▶ Instructions for the task: When you write out the entries, keep every line exactly as it appears.
****
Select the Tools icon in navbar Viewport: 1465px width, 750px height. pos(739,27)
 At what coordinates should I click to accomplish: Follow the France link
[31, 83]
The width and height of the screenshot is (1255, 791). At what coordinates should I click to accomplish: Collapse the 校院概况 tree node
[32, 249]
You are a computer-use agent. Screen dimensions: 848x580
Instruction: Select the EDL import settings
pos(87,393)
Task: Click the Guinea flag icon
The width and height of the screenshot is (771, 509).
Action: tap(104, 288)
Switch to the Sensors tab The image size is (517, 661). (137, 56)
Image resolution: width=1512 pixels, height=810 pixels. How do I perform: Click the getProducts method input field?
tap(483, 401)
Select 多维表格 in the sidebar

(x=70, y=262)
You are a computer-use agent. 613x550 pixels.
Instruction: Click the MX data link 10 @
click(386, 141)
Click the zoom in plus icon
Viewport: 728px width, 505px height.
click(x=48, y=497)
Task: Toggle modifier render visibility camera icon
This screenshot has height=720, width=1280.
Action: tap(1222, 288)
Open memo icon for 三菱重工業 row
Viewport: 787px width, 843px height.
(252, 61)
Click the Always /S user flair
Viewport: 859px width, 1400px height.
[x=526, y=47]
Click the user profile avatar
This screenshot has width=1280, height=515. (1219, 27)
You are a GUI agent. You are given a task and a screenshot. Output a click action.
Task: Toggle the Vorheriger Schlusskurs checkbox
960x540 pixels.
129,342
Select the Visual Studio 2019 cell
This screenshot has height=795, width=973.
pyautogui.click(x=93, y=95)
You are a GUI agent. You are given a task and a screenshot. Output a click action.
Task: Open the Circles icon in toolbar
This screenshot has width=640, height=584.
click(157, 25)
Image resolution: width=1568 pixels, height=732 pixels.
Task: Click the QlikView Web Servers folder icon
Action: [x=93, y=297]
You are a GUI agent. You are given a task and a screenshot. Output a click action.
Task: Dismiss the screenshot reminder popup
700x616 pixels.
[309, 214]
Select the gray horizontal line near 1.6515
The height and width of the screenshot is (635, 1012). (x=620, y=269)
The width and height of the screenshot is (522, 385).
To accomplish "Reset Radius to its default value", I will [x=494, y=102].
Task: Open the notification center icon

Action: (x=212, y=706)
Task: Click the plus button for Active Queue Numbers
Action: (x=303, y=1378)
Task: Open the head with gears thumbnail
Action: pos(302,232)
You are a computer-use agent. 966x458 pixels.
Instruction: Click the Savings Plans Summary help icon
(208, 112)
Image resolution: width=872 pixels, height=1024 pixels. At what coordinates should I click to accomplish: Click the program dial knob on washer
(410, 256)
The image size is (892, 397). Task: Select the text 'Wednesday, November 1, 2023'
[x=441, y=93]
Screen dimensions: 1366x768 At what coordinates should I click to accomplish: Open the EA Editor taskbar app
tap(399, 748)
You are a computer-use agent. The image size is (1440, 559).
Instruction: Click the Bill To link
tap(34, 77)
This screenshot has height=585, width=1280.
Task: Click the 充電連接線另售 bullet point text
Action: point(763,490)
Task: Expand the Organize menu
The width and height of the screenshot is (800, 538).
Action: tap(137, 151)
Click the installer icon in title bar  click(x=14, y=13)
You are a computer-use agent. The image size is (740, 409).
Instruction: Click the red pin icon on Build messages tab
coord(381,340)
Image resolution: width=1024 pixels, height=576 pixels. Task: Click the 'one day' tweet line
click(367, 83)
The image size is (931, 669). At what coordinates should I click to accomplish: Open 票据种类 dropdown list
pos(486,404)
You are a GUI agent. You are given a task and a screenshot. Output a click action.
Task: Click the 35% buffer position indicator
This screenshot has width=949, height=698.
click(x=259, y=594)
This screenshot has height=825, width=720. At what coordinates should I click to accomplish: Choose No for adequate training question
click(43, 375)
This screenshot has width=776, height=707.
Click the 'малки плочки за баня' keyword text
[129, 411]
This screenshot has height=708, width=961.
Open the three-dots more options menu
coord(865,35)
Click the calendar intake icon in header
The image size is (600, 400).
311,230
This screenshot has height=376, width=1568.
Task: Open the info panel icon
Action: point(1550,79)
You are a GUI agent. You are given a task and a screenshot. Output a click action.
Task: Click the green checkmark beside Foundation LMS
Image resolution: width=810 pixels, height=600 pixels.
****
▶ Answer:
Select the Tools icon in navbar Viewport: 1465px width, 750px height. pos(739,27)
 At what coordinates should I click to accomplish: Follow the France link
[31, 83]
The width and height of the screenshot is (1255, 791). At what coordinates should I click to accomplish: Collapse the 校院概况 tree node
[32, 249]
You are a computer-use agent. Screen dimensions: 848x580
Instruction: Select the EDL import settings
pos(87,393)
Task: Click the Guinea flag icon
The width and height of the screenshot is (771, 509).
Action: tap(104, 288)
Switch to the Sensors tab The image size is (517, 661). (137, 56)
Image resolution: width=1512 pixels, height=810 pixels. How do I perform: Click the getProducts method input field?
tap(483, 401)
Select 多维表格 in the sidebar

(x=70, y=262)
You are a computer-use agent. 613x550 pixels.
Instruction: Click the MX data link 10 @
click(386, 141)
Click the zoom in plus icon
Viewport: 728px width, 505px height.
click(x=48, y=497)
Task: Toggle modifier render visibility camera icon
This screenshot has height=720, width=1280.
Action: tap(1222, 288)
Open memo icon for 三菱重工業 row
Viewport: 787px width, 843px height.
(252, 61)
Click the Always /S user flair
Viewport: 859px width, 1400px height.
[x=526, y=47]
Click the user profile avatar
This screenshot has width=1280, height=515. (1219, 27)
You are a GUI agent. You are given a task and a screenshot. Output a click action.
Task: Toggle the Vorheriger Schlusskurs checkbox
960x540 pixels.
129,342
Select the Visual Studio 2019 cell
This screenshot has height=795, width=973.
pyautogui.click(x=93, y=95)
You are a GUI agent. You are given a task and a screenshot. Output a click action.
Task: Open the Circles icon in toolbar
This screenshot has width=640, height=584.
click(157, 25)
Image resolution: width=1568 pixels, height=732 pixels.
Task: Click the QlikView Web Servers folder icon
Action: [x=93, y=297]
You are a GUI agent. You are given a task and a screenshot. Output a click action.
Task: Dismiss the screenshot reminder popup
700x616 pixels.
[309, 214]
Select the gray horizontal line near 1.6515
The height and width of the screenshot is (635, 1012). (x=620, y=269)
The width and height of the screenshot is (522, 385).
To accomplish "Reset Radius to its default value", I will [x=494, y=102].
Task: Open the notification center icon

Action: (x=212, y=706)
Task: Click the plus button for Active Queue Numbers
Action: (x=303, y=1378)
Task: Open the head with gears thumbnail
Action: pos(302,232)
You are a computer-use agent. 966x458 pixels.
Instruction: Click the Savings Plans Summary help icon
(208, 112)
Image resolution: width=872 pixels, height=1024 pixels. At what coordinates should I click to accomplish: Click the program dial knob on washer
(410, 256)
The image size is (892, 397). Task: Select the text 'Wednesday, November 1, 2023'
[x=441, y=93]
Screen dimensions: 1366x768 At what coordinates should I click to accomplish: Open the EA Editor taskbar app
tap(399, 748)
You are a computer-use agent. The image size is (1440, 559).
Instruction: Click the Bill To link
tap(34, 77)
This screenshot has height=585, width=1280.
Task: Click the 充電連接線另售 bullet point text
Action: point(763,490)
Task: Expand the Organize menu
The width and height of the screenshot is (800, 538).
Action: tap(137, 151)
Click the installer icon in title bar  click(x=14, y=13)
You are a computer-use agent. The image size is (740, 409).
Instruction: Click the red pin icon on Build messages tab
coord(381,340)
Image resolution: width=1024 pixels, height=576 pixels. Task: Click the 'one day' tweet line
click(367, 83)
The image size is (931, 669). At what coordinates should I click to accomplish: Open 票据种类 dropdown list
pos(486,404)
You are a GUI agent. You are given a task and a screenshot. Output a click action.
Task: Click the 35% buffer position indicator
This screenshot has width=949, height=698.
click(x=259, y=594)
This screenshot has height=825, width=720. At what coordinates should I click to accomplish: Choose No for adequate training question
click(43, 375)
This screenshot has width=776, height=707.
Click the 'малки плочки за баня' keyword text
[129, 411]
This screenshot has height=708, width=961.
Open the three-dots more options menu
coord(865,35)
Click the calendar intake icon in header
The image size is (600, 400).
311,230
This screenshot has height=376, width=1568.
Task: Open the info panel icon
Action: point(1550,79)
You are a GUI agent. You are given a task and a screenshot. Output a click action.
Task: Click the green checkmark beside Foundation LMS
Image resolution: width=810 pixels, height=600 pixels.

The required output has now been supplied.